While taxpayers were picking up the tab for intensive, outpatient care for mentally ill patients, those patients were playing games and watching movies.

EXPENSIVE GAMES: Patients were supposed to be getting intensive treatments covered by Medicaid at a Houston facility. Instead, they were playing games and watching movies on the taxpayers’ dime.

It was part of a Medicare scam run by two Houston doctors who defrauded the system out of $97 million over five years.

A federal jury Thursday convicted physicians Mansour Sanjar, 81, and Cyrus Sajadi, 66, the owners of Spectrum Care P.A., along with several of their employees, for their roles in the Medicare scam. From 2006 through 2011, the doctors had been orchestrating a scheme in which they overbilled Medicaid for services that were not performed and, in many cases, which their patients were not eligible to receive.

Spectrum ran a partial hospitalization program for people with severe mental illnesses in need of intensive therapy and ongoing care.

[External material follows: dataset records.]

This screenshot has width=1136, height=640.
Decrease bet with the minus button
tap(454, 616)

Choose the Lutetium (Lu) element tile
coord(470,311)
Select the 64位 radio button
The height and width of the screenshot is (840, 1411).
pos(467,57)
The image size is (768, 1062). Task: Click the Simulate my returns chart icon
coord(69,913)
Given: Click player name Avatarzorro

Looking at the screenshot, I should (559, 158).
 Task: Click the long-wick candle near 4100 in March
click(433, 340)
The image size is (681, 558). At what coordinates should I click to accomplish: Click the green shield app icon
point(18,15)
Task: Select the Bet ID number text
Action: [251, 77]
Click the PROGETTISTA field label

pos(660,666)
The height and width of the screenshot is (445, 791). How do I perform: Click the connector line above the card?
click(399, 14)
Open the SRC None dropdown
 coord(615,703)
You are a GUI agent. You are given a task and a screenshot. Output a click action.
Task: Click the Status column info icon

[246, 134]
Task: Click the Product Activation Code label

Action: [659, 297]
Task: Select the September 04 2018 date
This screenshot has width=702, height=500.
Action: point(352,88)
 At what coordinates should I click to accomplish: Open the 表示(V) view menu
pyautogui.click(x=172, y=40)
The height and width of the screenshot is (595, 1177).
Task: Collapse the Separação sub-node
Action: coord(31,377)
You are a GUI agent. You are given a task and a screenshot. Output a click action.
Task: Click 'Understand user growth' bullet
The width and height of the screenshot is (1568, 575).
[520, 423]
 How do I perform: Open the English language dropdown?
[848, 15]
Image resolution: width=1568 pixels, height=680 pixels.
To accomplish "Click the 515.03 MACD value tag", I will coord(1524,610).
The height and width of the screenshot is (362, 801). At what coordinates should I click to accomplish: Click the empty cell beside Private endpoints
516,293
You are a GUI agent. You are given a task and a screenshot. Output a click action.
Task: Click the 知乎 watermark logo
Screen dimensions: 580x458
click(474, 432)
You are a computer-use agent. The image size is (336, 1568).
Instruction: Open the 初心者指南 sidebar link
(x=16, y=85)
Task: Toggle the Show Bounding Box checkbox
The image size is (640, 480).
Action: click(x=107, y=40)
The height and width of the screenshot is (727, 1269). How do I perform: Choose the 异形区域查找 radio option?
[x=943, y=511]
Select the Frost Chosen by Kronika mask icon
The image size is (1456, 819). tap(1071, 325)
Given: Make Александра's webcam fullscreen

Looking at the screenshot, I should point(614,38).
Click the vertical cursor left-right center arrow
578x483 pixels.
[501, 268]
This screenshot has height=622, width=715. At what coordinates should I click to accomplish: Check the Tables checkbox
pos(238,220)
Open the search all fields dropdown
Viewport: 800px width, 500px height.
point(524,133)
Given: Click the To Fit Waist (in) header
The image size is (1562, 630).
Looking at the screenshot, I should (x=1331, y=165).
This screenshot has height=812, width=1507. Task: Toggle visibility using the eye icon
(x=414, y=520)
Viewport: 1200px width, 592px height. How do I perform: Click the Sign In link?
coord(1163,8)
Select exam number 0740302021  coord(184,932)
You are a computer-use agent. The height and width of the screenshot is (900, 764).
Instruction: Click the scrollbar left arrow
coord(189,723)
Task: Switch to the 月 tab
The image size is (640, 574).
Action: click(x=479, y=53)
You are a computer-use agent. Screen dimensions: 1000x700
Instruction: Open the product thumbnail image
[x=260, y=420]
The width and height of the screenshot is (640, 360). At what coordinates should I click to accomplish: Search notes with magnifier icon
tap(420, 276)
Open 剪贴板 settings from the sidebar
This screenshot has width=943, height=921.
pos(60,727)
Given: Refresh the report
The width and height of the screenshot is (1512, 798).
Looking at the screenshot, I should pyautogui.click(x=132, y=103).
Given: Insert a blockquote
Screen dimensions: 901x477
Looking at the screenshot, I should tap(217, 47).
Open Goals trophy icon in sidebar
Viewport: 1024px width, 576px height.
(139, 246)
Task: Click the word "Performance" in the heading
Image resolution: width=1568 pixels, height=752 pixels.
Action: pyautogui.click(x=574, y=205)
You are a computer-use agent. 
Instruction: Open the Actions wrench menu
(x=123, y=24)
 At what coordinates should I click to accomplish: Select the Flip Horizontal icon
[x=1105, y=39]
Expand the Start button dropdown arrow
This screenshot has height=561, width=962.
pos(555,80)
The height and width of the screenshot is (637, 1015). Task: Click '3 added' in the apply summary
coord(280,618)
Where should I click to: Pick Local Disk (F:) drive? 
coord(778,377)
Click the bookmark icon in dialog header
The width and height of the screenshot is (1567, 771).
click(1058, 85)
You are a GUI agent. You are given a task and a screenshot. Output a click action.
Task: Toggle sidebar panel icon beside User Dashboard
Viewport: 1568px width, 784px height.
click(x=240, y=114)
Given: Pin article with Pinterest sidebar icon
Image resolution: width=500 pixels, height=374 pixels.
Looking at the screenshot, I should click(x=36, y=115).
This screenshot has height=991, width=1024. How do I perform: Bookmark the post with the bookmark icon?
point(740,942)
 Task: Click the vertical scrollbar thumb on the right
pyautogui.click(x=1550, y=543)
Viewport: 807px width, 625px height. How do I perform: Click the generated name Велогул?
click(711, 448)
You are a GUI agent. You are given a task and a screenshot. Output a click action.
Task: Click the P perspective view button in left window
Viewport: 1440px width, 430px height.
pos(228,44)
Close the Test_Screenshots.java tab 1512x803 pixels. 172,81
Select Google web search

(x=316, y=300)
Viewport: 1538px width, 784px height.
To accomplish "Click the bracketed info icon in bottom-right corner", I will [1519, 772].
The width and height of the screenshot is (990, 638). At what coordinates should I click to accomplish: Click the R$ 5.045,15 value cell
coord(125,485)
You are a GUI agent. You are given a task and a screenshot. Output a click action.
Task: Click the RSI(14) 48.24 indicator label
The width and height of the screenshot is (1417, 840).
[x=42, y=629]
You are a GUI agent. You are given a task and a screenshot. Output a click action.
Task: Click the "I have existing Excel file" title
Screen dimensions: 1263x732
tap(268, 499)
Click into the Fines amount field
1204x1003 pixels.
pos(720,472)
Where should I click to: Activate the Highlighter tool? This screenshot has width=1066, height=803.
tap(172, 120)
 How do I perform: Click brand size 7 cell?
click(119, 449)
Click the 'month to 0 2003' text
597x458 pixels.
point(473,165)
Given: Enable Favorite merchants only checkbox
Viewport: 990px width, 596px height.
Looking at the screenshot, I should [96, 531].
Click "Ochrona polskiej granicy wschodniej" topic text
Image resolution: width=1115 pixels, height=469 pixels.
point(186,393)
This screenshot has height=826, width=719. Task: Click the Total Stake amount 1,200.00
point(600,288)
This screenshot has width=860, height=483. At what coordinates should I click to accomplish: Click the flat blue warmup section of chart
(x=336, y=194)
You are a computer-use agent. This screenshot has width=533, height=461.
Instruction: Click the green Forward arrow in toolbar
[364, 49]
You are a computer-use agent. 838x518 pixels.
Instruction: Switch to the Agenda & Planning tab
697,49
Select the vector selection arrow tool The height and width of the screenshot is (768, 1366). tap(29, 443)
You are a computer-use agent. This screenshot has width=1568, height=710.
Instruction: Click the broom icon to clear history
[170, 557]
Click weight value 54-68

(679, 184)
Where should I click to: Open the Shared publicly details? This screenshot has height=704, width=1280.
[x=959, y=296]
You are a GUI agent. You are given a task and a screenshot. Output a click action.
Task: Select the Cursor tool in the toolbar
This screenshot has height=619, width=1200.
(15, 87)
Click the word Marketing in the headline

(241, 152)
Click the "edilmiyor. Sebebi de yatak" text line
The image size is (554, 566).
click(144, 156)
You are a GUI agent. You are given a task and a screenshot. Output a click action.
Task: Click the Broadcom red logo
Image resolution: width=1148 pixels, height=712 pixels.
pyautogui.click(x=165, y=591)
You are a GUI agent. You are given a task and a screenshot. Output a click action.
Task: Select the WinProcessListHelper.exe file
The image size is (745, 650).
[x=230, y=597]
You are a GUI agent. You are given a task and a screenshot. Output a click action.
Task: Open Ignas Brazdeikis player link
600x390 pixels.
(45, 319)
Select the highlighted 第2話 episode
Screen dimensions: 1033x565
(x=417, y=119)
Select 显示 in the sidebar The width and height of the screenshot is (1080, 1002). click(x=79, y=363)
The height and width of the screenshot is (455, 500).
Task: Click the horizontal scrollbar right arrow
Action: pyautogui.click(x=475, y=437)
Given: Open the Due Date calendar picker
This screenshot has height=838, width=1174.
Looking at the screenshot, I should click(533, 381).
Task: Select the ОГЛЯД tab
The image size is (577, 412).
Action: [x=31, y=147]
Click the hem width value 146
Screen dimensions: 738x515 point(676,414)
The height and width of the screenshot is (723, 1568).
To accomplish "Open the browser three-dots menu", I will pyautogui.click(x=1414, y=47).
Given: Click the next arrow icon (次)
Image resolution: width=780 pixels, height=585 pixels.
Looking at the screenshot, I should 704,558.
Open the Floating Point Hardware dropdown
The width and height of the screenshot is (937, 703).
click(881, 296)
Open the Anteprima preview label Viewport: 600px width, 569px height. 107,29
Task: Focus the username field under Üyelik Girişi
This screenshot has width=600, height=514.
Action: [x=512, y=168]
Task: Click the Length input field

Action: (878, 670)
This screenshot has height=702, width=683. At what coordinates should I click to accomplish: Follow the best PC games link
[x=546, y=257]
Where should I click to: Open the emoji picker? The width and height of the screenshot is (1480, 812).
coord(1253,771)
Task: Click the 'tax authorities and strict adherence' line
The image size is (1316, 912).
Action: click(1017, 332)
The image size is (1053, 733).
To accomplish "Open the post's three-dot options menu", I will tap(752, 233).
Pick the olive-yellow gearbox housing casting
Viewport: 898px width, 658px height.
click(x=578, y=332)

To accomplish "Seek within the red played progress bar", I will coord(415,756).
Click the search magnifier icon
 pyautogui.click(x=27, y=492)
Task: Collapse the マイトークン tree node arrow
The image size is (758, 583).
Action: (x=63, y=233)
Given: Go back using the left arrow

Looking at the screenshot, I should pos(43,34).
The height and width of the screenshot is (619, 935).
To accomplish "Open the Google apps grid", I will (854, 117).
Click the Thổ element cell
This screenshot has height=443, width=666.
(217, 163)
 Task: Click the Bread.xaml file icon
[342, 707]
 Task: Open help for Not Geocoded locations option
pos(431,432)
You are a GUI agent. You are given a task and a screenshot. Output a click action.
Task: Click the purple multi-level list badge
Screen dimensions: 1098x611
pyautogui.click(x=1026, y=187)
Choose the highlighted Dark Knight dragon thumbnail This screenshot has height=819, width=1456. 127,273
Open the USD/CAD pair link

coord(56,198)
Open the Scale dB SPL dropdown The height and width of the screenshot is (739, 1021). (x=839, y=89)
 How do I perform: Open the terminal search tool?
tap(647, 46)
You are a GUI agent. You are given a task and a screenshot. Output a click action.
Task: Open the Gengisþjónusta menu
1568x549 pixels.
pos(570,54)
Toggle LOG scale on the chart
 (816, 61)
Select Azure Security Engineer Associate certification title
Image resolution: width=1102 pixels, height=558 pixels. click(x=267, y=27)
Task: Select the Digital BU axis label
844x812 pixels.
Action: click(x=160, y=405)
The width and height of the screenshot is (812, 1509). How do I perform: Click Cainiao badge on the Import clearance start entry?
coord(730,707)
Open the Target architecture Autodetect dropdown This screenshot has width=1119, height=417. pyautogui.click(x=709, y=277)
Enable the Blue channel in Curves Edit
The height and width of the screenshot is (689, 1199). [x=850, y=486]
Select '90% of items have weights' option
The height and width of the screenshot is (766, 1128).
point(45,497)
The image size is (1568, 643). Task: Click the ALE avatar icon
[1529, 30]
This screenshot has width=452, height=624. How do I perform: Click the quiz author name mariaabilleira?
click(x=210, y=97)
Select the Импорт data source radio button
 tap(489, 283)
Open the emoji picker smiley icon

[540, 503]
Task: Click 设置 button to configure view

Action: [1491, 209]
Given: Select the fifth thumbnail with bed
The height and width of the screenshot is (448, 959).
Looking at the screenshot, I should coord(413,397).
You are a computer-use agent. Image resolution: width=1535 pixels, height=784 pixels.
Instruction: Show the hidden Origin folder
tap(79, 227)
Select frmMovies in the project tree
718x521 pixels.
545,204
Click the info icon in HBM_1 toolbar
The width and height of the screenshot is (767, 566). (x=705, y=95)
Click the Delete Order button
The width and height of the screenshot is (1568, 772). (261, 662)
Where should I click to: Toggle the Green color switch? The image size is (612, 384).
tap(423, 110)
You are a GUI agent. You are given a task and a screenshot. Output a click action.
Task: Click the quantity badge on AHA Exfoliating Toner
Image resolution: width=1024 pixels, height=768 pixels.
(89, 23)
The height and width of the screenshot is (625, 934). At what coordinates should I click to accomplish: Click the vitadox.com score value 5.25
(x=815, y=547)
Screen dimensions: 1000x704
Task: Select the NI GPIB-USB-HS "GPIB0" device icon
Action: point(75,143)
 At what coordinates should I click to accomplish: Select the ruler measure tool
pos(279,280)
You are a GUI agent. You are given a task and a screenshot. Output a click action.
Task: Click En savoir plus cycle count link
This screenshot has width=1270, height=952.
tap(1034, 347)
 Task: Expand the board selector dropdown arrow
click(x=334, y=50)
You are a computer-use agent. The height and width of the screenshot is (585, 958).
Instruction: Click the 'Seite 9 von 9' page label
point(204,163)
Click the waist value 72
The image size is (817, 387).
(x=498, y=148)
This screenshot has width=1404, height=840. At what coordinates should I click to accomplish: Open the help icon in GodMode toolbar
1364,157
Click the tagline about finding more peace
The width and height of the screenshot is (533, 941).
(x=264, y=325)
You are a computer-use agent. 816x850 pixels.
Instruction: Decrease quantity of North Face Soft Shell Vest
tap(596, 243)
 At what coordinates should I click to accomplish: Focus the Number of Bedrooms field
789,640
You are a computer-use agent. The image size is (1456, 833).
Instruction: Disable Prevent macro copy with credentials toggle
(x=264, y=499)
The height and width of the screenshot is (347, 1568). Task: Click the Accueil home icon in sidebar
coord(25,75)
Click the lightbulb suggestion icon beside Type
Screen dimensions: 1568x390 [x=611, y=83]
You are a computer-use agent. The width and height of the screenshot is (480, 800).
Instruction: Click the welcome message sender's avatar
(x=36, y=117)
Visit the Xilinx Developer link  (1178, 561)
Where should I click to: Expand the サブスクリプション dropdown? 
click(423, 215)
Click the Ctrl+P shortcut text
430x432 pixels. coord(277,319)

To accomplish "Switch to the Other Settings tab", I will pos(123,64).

According to the U.S. Justice Department, Sanjar and Sajadi billed Medicare for services when the beneficiaries were actually watching movies, coloring and playing games — activities not covered by Medicare.

An investigation by the FBI and the Inspector General of the U.S. Department of Health and Human Services found that many others patients at the facility were not covered under Medicare for any services.

Sanjar and Sajadi paid kickbacks to employees at other facilities and sometimes directly to patients.

The two physicians and five others convicted will be sentenced in September.